Asbestos dust is most closely associated with mesothelioma, the rare cancer caused by exposure to asbestos dust. According to the International Agency for Research on Cancer, mesothelioma is the most common form of cancer associated with asbestos exposure.
Mesothelioma occurs when asbestos fibers become lodged in the pleural lining of the mesothelium, the thin tissue surrounding vital organs. However, mesothelioma is not the only danger from inhaling asbestos fibers. Asbestos may cause a variety of serious lung conditions, cancers and other illnesses.
Below is a list of established diseases caused by asbestos.
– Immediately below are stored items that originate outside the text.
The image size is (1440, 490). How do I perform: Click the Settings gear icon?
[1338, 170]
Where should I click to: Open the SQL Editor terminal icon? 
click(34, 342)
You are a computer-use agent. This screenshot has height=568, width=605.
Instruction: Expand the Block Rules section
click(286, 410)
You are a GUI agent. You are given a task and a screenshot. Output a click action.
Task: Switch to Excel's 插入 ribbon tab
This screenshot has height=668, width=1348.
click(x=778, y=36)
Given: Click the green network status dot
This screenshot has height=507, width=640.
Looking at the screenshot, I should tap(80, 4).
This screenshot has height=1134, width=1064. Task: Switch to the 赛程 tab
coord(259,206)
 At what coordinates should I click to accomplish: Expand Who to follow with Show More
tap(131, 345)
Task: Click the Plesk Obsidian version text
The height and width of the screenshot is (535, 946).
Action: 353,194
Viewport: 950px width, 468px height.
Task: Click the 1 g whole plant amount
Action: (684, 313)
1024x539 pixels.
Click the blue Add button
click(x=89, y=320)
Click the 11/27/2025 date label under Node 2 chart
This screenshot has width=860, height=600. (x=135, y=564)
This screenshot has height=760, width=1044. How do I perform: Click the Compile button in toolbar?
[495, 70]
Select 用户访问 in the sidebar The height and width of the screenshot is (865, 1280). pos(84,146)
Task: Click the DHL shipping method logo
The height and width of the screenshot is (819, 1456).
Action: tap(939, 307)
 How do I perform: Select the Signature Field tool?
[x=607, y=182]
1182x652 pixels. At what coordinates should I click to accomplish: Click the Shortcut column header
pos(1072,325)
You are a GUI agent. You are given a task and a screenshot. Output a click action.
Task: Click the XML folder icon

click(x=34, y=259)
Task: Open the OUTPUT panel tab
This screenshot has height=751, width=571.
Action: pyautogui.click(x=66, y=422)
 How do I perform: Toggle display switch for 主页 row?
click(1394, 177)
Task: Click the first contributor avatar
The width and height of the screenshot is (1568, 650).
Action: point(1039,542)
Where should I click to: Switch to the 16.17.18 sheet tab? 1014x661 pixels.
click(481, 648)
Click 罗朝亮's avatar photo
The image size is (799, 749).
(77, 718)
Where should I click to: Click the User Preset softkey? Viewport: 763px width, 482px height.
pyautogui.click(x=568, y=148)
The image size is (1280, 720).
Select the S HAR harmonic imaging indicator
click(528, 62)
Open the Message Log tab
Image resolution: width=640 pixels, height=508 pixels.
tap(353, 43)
When lodged in the lung, asbestos can cause inflammation and scarring (fibrosis). This leads to chest pain, shortness of breath and other symptoms. Asbestosis puts significant strain on the heart, greatly increasing the risk of heart disease. Asbestosis causes numerous fatalities every year from heart failure.
- Lung cancer
Commonly diagnosed along with asbestosis, asbestos fibers cause lung cancer when asbestos fibers become lodged in lung tissue. Asbestos is a known causal factor in all types of lung cancer.
- Other cancers
Asbestos is also a risk factor for laryngeal cancer, ovarian cancer and testicular cancer, according to IARC. The type of cancer that develops can depend on the type of asbestos exposure. Some people are exposed to asbestos through personal hygiene products, for example, which increases the risk of ovarian cancer.
Asbestos can also cause plaques in the pleura, the lining of the lungs. While not cancerous, these plaques can build and harden over time, which can cause pain and may require medication or surgery to correct. Inflammation can also cause fluid buildup and may require treatment.
Exposed to asbestos? Talk to your doctor.
These medical conditions take a long time to develop, usually anywhere between 10 and 40 years from the date of exposure. If you are experiencing symptoms of mesothelioma or another condition described above, talk to your doctor about the potential causes.